Privilège parlementaire / Droits des députés

Protection contre l’obstruction et l’ingérence : gouvernement accusé de bloquer l’accès à l’information

Débats, p. 13868–13869

Contexte

Le 31 janvier 2013, Mauril Bélanger (Ottawa—Vanier) soulève une question de privilège après avoir tenté d’obtenir des renseignements auprès de Travaux publics et Services gouvernementaux Canada. M. Bélanger prétend que les procédures gouvernementales obligeant les élus à passer par le bureau du ministre pour obtenir de l’information, alors que le public en général peut l’obtenir directement du ministère, donnent lieu à une inégalité d’accès à l’information entre les ministres et les députés de l’opposition.
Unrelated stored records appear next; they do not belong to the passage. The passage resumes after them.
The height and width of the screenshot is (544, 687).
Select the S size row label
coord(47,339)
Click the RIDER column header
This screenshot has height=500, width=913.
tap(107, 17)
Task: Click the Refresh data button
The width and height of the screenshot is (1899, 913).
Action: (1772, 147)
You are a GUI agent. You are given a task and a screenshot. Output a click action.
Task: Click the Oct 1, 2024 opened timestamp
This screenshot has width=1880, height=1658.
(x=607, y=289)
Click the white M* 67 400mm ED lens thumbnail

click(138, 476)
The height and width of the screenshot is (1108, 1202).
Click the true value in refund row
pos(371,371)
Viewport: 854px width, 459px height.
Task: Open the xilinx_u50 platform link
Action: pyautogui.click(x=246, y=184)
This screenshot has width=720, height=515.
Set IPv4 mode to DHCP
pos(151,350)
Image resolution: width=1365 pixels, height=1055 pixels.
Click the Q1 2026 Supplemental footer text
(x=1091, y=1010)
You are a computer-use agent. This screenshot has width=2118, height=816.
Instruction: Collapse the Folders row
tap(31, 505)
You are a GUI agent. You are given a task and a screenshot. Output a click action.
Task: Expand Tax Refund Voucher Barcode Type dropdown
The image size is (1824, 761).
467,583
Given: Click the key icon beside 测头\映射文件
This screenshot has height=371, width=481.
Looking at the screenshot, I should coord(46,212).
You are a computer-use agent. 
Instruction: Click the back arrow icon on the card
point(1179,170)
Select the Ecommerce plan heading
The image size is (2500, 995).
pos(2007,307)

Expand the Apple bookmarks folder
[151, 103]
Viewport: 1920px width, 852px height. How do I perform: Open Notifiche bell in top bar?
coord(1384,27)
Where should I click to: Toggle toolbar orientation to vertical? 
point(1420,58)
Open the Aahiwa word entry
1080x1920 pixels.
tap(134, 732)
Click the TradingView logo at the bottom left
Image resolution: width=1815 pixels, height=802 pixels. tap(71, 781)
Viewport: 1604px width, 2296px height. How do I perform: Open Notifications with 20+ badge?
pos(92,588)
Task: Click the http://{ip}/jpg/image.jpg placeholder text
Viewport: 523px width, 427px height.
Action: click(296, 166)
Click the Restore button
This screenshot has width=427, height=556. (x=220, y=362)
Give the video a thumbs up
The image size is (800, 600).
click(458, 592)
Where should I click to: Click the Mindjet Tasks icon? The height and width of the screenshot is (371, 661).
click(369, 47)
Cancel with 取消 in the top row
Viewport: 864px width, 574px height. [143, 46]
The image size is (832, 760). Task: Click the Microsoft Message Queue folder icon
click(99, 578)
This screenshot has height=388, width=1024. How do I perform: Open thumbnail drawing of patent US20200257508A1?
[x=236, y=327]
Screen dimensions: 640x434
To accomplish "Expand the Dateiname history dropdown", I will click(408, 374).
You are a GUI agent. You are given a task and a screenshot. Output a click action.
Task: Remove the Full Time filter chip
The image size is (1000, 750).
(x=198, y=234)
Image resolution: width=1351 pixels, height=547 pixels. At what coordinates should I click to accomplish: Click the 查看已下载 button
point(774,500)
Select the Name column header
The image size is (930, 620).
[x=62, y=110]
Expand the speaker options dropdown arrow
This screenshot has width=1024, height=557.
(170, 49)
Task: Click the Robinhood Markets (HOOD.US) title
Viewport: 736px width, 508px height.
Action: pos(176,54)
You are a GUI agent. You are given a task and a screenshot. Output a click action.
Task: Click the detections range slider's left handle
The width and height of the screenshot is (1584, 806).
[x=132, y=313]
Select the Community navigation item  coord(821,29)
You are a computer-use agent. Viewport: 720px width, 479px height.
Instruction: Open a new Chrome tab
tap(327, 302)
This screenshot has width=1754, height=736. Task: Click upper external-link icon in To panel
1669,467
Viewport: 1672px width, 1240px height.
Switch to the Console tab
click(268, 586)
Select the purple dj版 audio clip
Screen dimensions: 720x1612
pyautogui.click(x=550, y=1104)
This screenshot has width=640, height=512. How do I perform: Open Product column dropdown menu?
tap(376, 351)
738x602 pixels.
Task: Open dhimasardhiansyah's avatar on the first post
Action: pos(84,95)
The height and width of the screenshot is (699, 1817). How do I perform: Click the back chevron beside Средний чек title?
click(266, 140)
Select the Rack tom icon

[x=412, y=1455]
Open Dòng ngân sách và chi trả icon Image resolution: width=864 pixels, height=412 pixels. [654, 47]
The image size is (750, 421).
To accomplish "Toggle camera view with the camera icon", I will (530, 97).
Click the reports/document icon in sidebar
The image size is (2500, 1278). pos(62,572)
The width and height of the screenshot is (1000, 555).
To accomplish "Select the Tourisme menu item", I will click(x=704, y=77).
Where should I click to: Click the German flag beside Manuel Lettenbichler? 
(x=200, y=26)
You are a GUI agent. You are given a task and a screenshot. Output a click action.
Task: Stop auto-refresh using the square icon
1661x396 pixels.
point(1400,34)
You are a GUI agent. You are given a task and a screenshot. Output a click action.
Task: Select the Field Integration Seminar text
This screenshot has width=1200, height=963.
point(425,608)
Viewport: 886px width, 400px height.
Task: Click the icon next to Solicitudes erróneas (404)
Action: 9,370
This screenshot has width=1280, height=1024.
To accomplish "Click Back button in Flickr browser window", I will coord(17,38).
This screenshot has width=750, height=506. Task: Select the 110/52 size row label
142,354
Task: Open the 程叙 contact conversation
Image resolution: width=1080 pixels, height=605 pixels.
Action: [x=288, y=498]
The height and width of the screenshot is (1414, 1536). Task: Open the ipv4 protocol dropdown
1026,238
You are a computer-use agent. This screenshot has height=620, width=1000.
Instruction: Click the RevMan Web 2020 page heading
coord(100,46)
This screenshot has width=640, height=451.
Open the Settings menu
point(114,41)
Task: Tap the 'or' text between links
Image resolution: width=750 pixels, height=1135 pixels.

Il soutient que ces procédures l’ont empêché de s’acquitter de ses fonctions de député, d’autant plus qu’il avait besoin des renseignements pour se préparer aux questions orales. D’autres députés interviennent le même jour ainsi que le 1er février 2013[1]. Le 4 février 2013, Tom Lukiwski (secrétaire parlementaire du leader du gouvernement à la Chambre des communes) réplique que les activités concernant les circonscriptions ne relèvent pas du privilège et fait valoir que la meilleure façon pour les députés d’obtenir de l’information du gouvernement consiste à poser des questions orales ou écrites. Le Président prend la question en délibéré[2].

Résolution

Le Président rend sa décision le 7 février 2013. Il confirme que le privilège parlementaire s’applique uniquement aux cas où les députés prennent part à ce qui est considéré comme étant des délibérations du Parlement et que le travail de circonscription ou le fait de se préparer à poser une question orale ne fait pas partie des délibérations parlementaires. Il ajoute que même si le député avait un grief légitime, il n’appartient pas à la présidence d’intervenir dans les affaires des ministères ou dans les processus gouvernementaux. Par conséquent, le Président ne peut conclure que cela a nui à M. Bélanger dans l’exercice de ses fonctions parlementaires et qu’il y a eu, de prime abord, atteinte au privilège.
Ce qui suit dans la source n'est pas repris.